From the top of the entries below through the line containing "This screenshot has height=1475, width=812.", return every line exactly as written, please, and stop there.

▶ **Stored data**:
########
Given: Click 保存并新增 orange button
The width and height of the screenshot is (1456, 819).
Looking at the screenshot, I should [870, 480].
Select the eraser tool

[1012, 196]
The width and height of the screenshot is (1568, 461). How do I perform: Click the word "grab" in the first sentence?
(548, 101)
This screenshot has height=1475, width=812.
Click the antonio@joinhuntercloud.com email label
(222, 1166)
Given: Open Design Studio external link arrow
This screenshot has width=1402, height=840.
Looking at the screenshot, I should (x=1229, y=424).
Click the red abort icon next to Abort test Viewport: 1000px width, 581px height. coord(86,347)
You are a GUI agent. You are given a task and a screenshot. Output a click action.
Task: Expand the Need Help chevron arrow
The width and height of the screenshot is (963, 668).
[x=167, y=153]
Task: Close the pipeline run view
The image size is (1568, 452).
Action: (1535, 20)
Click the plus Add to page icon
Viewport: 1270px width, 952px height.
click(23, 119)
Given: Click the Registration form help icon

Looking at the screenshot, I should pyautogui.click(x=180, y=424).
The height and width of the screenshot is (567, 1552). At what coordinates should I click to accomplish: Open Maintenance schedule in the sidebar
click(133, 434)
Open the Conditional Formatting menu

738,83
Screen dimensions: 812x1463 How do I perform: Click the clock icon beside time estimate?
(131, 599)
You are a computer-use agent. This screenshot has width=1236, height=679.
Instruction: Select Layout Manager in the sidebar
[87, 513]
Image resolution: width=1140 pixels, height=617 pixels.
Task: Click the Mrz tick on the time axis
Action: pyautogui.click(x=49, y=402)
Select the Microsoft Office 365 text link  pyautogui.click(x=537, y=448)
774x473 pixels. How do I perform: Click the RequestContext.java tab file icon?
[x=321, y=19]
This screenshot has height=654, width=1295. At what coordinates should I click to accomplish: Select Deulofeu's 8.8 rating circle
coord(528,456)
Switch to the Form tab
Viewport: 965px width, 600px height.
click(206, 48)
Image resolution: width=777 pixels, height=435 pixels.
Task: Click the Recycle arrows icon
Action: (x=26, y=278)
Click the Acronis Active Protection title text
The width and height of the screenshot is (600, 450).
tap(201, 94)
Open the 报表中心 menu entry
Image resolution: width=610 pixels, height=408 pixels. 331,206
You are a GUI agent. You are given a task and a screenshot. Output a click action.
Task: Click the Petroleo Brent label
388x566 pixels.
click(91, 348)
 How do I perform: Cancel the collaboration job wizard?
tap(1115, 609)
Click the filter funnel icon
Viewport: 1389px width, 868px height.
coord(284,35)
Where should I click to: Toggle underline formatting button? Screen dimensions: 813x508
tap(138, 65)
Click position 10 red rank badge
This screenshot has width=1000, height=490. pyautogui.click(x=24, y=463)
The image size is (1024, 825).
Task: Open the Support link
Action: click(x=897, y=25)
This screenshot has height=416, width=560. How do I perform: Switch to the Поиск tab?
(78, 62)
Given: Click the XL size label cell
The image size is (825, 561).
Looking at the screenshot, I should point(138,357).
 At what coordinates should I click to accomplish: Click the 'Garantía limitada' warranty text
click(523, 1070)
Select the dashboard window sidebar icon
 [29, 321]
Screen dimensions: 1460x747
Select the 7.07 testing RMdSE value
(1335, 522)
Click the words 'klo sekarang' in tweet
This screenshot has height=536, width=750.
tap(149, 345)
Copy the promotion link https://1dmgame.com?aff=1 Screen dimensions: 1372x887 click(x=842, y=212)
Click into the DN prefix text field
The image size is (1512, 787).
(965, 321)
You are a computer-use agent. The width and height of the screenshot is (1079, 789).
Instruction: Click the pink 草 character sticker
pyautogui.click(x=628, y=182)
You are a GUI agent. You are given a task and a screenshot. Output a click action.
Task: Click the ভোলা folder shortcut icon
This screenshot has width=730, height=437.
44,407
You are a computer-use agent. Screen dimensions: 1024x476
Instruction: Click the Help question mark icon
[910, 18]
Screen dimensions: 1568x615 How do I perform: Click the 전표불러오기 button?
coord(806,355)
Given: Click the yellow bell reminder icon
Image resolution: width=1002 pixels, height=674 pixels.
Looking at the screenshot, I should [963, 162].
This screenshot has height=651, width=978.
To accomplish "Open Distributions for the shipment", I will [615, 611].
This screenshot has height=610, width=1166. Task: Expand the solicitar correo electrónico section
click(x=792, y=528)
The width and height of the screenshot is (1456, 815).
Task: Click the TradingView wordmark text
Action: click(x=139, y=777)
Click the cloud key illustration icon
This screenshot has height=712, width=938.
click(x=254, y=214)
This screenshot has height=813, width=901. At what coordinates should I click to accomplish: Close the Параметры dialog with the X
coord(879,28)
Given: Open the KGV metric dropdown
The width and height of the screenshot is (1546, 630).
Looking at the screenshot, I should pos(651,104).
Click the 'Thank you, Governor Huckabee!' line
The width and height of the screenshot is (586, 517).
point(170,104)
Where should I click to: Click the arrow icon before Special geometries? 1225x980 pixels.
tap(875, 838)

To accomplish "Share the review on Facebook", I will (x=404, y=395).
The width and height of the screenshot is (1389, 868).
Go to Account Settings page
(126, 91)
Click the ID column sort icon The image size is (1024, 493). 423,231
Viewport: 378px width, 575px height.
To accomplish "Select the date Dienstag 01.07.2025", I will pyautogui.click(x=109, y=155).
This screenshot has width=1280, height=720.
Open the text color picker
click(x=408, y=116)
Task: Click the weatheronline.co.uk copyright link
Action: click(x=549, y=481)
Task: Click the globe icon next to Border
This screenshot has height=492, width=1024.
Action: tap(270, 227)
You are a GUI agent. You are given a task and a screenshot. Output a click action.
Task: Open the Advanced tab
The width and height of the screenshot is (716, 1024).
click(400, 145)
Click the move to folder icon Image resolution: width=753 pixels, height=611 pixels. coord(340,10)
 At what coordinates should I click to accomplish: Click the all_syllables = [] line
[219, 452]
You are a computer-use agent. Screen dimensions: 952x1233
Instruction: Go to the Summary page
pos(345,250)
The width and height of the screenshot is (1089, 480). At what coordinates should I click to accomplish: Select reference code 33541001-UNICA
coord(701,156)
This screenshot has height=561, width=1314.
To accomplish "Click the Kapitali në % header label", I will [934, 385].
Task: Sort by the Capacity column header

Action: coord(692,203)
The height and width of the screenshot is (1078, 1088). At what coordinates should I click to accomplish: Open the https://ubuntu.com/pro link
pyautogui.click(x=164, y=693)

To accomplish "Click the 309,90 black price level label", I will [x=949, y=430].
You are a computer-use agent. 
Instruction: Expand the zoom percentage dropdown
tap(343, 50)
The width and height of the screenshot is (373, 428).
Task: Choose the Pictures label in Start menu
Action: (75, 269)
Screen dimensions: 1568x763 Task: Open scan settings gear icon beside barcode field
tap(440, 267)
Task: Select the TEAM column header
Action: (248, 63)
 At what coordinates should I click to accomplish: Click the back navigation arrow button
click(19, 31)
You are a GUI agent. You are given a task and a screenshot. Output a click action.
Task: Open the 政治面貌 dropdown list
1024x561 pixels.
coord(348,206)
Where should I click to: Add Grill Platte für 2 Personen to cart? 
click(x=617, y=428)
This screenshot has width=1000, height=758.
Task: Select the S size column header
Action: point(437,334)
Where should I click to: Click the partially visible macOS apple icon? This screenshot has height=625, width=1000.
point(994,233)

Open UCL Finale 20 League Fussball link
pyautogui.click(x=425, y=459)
########
▶ **Exercise output**:
Given: Click 保存并新增 orange button
The width and height of the screenshot is (1456, 819).
Looking at the screenshot, I should [870, 480].
Select the eraser tool

[1012, 196]
The width and height of the screenshot is (1568, 461). How do I perform: Click the word "grab" in the first sentence?
(548, 101)
This screenshot has height=1475, width=812.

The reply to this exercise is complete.